[Start of section]

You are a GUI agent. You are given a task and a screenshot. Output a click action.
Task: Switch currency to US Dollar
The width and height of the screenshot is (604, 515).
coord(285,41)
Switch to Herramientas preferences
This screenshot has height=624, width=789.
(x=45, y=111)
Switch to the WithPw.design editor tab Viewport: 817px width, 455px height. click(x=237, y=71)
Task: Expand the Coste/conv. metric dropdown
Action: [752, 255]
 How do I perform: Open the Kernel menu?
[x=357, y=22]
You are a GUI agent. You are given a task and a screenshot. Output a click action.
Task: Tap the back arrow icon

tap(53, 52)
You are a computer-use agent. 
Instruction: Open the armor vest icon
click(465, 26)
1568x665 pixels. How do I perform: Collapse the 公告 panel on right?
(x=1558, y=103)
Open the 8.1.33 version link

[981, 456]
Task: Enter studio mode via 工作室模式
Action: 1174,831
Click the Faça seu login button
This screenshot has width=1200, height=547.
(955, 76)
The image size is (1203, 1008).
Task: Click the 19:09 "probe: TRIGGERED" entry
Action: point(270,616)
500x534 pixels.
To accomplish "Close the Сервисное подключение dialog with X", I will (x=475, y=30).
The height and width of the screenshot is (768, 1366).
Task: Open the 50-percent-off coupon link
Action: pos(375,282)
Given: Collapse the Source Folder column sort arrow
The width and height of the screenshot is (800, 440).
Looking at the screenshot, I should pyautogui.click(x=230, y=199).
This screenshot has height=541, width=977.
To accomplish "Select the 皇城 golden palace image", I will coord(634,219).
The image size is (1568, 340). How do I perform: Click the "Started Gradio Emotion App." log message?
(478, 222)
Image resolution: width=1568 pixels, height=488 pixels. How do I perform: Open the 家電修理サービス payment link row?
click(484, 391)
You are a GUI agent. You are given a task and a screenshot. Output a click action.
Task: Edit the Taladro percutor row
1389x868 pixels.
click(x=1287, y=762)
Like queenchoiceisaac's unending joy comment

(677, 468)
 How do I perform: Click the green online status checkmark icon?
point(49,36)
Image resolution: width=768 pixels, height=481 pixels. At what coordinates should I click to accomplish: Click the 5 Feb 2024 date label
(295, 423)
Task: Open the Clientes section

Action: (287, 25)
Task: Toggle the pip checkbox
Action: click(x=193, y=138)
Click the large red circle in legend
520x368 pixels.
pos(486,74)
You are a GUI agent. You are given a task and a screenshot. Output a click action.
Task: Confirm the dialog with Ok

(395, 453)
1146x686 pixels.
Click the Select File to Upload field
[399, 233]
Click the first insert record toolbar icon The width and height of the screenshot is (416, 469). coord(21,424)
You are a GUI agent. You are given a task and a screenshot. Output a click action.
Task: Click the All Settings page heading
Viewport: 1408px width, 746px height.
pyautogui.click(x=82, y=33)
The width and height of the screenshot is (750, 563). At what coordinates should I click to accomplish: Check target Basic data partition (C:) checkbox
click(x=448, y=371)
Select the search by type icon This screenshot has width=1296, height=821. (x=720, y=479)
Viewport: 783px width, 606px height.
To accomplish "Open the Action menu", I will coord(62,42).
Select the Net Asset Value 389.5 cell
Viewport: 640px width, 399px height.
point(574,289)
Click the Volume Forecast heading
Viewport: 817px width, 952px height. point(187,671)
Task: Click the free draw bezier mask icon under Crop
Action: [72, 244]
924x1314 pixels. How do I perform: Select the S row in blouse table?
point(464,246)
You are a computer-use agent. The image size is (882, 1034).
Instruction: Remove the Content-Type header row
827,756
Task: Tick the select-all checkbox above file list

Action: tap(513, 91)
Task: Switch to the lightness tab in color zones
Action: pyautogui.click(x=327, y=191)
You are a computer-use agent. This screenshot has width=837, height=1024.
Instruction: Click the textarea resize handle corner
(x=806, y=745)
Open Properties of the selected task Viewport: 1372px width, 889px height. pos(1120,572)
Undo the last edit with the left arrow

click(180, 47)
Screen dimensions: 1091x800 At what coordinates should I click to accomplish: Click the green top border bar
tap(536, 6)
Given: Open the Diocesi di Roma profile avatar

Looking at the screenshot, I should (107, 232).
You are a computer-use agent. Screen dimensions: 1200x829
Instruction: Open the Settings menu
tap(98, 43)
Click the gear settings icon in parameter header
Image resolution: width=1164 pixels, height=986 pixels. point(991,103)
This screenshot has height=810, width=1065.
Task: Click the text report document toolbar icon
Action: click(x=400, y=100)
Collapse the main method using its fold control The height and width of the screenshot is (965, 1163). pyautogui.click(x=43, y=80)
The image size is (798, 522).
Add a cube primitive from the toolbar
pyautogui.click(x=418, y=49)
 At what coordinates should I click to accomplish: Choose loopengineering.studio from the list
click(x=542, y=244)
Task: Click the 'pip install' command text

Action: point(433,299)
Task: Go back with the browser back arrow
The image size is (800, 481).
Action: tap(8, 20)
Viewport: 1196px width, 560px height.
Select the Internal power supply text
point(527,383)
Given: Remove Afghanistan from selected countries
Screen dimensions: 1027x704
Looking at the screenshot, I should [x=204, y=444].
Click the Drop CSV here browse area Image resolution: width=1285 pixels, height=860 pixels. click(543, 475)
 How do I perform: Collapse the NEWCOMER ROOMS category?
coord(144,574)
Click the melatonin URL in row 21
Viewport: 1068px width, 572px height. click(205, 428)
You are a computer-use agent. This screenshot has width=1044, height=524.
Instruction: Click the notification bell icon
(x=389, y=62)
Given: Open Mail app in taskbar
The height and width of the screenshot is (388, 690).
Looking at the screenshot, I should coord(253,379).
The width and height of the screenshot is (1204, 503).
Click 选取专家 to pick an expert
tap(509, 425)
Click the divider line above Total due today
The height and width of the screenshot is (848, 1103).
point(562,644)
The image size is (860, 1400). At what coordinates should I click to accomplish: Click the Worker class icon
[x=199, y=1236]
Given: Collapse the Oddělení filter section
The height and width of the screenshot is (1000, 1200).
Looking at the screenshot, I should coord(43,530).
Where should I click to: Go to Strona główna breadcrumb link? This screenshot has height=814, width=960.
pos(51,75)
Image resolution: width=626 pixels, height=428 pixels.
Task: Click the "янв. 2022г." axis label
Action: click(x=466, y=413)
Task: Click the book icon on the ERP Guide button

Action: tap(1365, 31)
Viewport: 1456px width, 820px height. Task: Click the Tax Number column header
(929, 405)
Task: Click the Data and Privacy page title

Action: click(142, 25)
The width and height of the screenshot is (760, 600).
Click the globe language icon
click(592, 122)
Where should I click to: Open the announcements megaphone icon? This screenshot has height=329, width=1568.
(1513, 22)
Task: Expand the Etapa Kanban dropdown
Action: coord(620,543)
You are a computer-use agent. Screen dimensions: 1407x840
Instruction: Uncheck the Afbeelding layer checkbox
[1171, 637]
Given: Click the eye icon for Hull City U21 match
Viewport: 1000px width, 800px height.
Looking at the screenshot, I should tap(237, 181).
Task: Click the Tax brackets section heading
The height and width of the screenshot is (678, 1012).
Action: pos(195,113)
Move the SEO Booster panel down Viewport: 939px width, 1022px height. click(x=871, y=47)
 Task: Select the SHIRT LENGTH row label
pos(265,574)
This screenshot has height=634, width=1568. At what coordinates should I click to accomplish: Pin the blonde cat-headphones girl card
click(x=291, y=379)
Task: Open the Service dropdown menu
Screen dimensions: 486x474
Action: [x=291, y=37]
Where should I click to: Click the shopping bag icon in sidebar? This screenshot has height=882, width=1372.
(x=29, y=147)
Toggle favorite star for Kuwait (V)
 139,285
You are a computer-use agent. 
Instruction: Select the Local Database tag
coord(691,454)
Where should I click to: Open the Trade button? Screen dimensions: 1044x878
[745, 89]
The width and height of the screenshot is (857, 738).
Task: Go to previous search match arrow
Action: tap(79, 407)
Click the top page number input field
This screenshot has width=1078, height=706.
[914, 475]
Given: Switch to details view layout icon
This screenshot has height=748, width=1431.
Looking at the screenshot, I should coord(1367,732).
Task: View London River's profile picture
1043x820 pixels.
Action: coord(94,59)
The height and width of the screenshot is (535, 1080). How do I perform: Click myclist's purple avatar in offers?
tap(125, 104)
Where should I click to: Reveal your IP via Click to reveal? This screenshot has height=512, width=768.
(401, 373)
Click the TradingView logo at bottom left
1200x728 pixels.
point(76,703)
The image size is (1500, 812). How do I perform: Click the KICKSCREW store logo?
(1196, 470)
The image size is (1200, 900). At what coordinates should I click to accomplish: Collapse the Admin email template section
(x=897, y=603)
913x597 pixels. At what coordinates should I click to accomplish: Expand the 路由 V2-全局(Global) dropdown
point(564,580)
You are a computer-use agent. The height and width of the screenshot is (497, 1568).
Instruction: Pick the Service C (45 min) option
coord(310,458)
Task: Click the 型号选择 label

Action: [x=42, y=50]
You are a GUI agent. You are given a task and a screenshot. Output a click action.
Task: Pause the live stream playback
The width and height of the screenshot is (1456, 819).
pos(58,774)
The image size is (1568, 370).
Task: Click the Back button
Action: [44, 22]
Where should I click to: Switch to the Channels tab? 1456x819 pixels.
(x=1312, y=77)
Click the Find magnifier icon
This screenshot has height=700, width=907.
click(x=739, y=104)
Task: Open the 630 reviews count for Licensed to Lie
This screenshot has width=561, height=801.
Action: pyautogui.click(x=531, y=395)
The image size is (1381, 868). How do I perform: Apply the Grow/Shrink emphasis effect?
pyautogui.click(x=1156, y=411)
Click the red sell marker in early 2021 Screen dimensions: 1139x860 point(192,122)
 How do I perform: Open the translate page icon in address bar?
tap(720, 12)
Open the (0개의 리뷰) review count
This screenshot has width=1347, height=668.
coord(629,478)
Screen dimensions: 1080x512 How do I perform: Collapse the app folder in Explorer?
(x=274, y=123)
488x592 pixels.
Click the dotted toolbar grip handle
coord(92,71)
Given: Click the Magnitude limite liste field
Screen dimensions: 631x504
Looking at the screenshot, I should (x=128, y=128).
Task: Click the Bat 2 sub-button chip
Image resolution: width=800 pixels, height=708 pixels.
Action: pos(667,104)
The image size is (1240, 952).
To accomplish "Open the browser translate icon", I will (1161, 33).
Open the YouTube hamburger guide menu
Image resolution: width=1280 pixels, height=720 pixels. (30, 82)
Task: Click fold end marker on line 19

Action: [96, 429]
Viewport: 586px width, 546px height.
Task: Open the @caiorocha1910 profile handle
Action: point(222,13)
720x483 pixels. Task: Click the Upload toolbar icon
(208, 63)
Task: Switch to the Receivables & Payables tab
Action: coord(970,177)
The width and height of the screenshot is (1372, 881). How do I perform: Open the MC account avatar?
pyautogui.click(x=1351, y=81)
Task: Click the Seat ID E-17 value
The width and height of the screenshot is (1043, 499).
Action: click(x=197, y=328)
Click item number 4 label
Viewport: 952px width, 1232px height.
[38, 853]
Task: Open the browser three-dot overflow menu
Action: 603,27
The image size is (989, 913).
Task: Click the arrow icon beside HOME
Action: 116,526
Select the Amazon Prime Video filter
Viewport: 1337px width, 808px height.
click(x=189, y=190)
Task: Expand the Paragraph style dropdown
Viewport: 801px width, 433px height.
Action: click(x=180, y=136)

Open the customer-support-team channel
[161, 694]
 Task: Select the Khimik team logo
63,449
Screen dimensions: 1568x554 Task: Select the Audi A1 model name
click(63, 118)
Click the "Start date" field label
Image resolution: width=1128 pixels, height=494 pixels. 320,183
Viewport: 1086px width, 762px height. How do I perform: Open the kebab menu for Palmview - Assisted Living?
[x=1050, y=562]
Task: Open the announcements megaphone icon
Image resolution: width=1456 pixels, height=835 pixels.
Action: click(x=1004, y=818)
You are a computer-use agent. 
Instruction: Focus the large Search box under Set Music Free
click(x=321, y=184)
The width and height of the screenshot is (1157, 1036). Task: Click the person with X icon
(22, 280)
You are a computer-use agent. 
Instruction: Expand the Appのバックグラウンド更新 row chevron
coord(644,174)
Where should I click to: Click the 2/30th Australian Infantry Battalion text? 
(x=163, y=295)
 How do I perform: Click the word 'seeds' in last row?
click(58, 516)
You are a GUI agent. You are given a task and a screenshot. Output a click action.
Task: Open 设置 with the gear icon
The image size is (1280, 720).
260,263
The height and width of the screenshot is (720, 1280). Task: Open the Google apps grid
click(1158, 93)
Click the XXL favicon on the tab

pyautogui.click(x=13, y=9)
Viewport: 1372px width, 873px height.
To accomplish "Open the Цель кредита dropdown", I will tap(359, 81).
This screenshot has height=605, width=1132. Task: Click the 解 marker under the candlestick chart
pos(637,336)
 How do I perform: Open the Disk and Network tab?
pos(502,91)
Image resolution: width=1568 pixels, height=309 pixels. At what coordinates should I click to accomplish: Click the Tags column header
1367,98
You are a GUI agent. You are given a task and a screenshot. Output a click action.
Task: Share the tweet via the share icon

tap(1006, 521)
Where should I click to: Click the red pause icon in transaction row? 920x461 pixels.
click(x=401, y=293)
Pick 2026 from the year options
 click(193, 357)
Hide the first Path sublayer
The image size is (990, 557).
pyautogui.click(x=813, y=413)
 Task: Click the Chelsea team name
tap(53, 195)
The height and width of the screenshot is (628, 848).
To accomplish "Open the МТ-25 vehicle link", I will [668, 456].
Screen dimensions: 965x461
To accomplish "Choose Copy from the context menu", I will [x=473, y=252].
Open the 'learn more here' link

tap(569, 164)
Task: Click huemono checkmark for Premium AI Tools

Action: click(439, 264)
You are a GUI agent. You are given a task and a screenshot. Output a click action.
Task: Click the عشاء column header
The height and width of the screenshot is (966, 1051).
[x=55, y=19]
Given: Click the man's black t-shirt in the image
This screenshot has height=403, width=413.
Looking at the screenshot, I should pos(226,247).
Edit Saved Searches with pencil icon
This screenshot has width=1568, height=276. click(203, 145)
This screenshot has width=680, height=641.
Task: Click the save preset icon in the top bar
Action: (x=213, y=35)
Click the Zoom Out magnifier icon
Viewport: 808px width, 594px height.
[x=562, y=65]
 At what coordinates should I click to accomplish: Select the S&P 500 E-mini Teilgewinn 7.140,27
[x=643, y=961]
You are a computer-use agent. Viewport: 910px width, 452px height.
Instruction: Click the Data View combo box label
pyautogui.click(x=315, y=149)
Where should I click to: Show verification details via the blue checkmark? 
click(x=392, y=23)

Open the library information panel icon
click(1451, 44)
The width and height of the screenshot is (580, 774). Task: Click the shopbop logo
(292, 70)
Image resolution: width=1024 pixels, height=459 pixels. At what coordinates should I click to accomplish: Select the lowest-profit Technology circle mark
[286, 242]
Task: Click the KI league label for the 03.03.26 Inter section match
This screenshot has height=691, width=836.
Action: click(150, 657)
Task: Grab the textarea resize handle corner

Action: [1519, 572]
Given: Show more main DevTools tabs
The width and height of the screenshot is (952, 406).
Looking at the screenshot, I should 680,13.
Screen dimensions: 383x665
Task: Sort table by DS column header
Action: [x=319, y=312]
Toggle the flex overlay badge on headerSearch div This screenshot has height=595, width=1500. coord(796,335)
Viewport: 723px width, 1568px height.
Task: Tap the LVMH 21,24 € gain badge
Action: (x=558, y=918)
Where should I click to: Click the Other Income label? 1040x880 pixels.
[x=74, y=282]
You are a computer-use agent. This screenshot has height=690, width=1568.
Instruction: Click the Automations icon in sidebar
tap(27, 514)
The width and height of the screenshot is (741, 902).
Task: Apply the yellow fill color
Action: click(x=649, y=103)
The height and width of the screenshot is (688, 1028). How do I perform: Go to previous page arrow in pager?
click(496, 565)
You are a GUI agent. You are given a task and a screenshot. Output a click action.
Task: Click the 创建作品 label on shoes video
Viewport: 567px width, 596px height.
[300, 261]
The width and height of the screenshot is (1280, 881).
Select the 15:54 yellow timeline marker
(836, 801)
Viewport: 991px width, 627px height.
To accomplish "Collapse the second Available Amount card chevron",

[End of section]

— THE TASK —
Determine the number of lines in the listing that hold the word "first". Nothing but that number is wanted.

— WRITTEN RESPONSE —
2